Vaccine supply shortage delays launch of large-scale immunization clinics for Kansas seniors


KANSAS CITY, Kan. — As seniors in other parts of the nation begin to receive their first COVID-19 shots, public health agencies in the metro area are still struggling to vaccinate all healthcare workers.

Kansas continues to limit distribution of the immunizations to healthcare providers.

Nearly all community health workers in Wyandotte County have received their first doses, according to public health director Dr. Allen Greiner. But Johnson County has lagged behind, having identified about 25,000 healthcare workers for the first round.

The issue has been vaccine supplies.

Kansas is one of nine states that’s asked the federal government to release millions of available shots that were being held back. Those additional doses are now on the way.

“The truth is we have clinics set up. We are ready to go,” said Dr. Steven Stites, chief medical officer at the University of Kansas Hospital. “We could be doing thousands of people a day. We could do 2,000 a day in the health system. We have to get the vaccine here.”

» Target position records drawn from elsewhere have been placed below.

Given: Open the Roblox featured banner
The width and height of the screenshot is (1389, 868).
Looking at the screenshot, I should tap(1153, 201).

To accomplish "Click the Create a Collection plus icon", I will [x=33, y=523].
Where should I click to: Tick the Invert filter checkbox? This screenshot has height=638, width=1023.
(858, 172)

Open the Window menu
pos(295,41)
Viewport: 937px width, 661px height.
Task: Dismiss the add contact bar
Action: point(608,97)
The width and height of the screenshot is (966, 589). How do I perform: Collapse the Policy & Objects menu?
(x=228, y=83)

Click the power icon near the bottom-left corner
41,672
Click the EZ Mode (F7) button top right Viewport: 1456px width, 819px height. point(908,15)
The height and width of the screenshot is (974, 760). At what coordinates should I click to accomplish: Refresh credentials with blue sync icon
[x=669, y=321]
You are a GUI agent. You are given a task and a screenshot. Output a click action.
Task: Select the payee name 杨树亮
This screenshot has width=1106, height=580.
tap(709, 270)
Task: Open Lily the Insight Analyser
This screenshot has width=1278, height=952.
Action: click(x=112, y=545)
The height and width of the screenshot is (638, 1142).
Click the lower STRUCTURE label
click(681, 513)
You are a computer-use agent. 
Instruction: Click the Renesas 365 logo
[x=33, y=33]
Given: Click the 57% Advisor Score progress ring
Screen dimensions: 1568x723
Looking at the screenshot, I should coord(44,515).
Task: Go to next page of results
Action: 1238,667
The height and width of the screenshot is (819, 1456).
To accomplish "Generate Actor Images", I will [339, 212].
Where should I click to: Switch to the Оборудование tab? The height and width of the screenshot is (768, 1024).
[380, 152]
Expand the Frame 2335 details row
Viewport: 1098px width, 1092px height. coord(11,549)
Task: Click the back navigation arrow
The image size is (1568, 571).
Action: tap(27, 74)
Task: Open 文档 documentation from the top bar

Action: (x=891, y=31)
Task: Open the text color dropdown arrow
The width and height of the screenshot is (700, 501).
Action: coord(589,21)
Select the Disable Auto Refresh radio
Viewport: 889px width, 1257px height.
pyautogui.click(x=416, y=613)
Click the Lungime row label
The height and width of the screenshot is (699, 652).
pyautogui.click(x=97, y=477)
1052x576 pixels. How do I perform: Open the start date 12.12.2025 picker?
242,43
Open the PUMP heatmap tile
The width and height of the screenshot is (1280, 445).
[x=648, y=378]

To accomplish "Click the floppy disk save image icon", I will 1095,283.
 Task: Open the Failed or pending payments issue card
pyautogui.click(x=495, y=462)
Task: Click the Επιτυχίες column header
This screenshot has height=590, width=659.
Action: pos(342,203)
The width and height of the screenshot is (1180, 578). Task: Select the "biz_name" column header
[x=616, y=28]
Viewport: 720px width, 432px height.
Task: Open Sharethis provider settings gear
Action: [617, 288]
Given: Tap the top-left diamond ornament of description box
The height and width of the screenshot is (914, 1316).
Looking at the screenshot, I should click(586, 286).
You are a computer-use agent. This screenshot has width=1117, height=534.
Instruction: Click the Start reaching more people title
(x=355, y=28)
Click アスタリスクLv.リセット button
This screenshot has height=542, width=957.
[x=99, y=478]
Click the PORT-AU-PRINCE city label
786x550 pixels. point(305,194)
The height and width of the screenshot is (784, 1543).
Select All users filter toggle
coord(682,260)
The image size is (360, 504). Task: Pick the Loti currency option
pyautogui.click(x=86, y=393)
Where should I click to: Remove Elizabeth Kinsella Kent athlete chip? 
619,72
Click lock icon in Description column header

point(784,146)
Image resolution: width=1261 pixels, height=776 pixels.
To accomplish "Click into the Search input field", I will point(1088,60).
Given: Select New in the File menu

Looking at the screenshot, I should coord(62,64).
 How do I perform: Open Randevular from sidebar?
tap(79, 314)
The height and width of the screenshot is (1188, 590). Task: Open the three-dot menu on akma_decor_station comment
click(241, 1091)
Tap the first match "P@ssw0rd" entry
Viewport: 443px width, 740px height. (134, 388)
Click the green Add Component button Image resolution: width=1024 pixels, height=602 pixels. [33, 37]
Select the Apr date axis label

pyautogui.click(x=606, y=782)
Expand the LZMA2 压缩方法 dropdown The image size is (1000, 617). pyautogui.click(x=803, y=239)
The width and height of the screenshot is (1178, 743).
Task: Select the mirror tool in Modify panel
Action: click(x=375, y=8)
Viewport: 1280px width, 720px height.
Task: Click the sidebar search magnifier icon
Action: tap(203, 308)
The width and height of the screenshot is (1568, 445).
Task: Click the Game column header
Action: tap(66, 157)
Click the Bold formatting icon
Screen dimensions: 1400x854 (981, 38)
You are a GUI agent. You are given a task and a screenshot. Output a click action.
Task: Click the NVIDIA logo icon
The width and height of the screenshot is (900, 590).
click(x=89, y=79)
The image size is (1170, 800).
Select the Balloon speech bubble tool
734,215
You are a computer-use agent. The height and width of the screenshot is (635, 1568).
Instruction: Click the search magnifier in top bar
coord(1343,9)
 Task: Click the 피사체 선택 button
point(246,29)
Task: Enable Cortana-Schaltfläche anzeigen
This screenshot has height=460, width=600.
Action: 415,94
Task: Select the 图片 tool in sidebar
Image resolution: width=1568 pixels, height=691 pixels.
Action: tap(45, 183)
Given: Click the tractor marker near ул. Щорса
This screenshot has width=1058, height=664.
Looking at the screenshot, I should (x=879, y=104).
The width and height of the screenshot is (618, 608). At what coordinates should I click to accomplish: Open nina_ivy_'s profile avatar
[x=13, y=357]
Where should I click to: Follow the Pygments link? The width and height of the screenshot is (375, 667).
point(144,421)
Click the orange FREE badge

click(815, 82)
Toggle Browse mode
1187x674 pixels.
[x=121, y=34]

Wyandotte County hopes to vaccinate an additional 2,000 seniors a day at a former K-Mart store, located at 78th and State avenues, once Kansas health officials approve.

Right now the state has been saying all counties need to finish vaccinating healthcare workers before Kansas can move to others.

Kansas has been focusing on pushing the vaccine out to small rural hospitals.

Doctors at the University of Kansas Health System say within weeks others in the community will start getting their shots.